Saint-Petersburg State University

Chair of hospital therapy

Olesova V.М.- Postgraduate student.

Markukuk O.Yu.- Postgraduate student.

Vitamin preparations in the metabolic protection of the myocardium. Part I.

A.V. Viktorov, D.Sc.professor, head.ord.wedge. Pharmacology with the laboratory of functional diagnostics, NSC "Institute of Cardiology named after.acad. ND Strazhesko »AMS of Ukraine

For various cardiovascular diseases, the biological and pharmacological properties of vitamins should be considered as necessary, but at the same time, auxiliary ways for treatment and prevention. However, the use of these drugs( drugs) in cardiology aimed at normalizing myocardial metabolism has met and continues to often run into restrained and sometimes skeptical attitude on the part of a number of clinicians.

This is due primarily to the fact that in most cases, metabolic therapy is ineffective in acute clinical situations, and the identification of their therapeutic effect in the clinic is time-consuming. When carrying out the necessary pharmacotherapy, according to vital indications, the long-term adaptation effects observed in their use remain outside the primary focus of the doctor. At the same time, the use of this type of drug therapy creates prerequisites for increasing the effectiveness of intensive care drugs, which are difficult to identify in clinical observations.

One of the most important tasks associated with the influence of these drugs is the metabolic protection of the ischemic myocardium. The system of pharmacotherapeutic influences aimed at increasing the survival of the heart muscle and limiting the ischemic zone, at the present stage includes several main directions, including certain tasks:

reduction of the heart load and treatment of complications of the initial period of ischemic myocardial damage-arrhythmias, arterial hypo-hypertension;
increased coronary blood flow by stabilizing the perfusion pressure in the coronary arteries;removal of the spasm of coronary vessels, removal of edema of the vascular wall of arterioles and capillaries in the ischemic zone;
regulation of the energy homeostasis of cardiomyocytes and prolongation of the period of reversible changes in the zone of myocardial ischemic damage by the assignment of energy-supplying facilities;drugs-activators of endogenous production of macroergs and oxygen transport, inhibitors of metabolic acidosis;
membrane protection: inhibition of lipid peroxidation of cardiomyocyte membranes;stabilization of lysosomal membranes;neutralization of the membranotropic action of humoral agents - histamine, kinin, hyaluronidase, phospholipase, lysosomal proteases, etc.

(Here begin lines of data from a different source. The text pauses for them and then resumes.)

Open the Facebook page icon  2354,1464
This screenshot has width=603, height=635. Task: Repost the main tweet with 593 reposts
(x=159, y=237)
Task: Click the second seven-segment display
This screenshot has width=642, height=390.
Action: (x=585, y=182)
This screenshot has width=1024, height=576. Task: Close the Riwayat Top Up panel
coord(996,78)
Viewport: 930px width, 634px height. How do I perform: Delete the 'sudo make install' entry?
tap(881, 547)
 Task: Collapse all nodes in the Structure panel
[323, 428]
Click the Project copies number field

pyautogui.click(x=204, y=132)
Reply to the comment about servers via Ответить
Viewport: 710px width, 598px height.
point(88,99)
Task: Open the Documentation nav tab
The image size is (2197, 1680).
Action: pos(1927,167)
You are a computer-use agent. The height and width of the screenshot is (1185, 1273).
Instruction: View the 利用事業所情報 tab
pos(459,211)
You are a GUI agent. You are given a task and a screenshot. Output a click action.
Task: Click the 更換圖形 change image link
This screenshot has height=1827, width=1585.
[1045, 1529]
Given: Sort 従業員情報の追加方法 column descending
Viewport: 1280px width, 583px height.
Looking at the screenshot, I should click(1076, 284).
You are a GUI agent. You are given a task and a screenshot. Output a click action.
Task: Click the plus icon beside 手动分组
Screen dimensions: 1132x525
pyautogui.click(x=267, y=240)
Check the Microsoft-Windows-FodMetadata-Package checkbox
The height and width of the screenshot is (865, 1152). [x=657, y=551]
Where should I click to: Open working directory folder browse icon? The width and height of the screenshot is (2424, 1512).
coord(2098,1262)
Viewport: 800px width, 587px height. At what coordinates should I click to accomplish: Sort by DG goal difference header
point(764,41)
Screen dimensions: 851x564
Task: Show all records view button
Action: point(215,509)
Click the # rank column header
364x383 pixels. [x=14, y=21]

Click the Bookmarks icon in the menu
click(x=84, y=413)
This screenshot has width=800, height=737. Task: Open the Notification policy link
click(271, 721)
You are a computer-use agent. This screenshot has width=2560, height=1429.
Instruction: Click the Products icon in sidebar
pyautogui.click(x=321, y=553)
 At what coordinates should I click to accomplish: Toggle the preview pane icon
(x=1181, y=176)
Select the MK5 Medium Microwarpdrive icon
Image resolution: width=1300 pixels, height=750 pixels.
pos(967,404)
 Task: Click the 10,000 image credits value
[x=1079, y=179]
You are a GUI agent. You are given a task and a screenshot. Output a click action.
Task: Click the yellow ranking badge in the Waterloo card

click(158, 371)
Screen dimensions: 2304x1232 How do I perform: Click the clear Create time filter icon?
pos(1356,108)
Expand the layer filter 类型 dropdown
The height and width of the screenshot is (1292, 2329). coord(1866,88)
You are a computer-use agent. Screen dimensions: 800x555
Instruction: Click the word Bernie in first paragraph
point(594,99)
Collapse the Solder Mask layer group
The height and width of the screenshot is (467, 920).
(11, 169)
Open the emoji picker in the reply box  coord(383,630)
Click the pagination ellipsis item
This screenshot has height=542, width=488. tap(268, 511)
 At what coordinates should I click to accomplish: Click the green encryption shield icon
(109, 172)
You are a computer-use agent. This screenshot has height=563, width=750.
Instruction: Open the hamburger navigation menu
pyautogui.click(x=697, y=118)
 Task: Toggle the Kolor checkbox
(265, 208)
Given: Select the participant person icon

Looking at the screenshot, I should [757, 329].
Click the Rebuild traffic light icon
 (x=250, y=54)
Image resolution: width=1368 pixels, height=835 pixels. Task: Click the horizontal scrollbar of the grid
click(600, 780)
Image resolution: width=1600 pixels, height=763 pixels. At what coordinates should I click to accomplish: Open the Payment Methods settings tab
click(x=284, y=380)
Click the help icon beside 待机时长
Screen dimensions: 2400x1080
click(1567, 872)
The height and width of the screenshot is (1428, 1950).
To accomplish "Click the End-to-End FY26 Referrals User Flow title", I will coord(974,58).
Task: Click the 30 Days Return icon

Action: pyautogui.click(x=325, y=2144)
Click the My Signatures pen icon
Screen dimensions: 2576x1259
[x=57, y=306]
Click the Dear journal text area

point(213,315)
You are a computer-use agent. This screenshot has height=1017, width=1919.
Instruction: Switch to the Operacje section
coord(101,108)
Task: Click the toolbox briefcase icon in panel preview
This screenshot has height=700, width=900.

For many of them, the most common mechanisms of cardiovascular action are established( Table 1).

Various pathological processes occurring in the heart under conditions of ischemia and reperfusion in patients with unstable angina or acute myocardial infarction are associated with damage to the membrane structures of cardiomyocytes. Among them, increasing the formation of free radicals, lipid peroxidation( LPO), calcium overload, inflammation, acidosis, inhibition of the body's antioxidant system are of fundamental importance. They are not mutually exclusive and act synergistically, complementing each other. The main goal of the measures aimed at protecting the membrane systems of cardiomyocytes is to reduce the degree of their damage, preventing the conversion of still reversible changes into irreversible ones. This concept is based on the use of membrane protectors( MP).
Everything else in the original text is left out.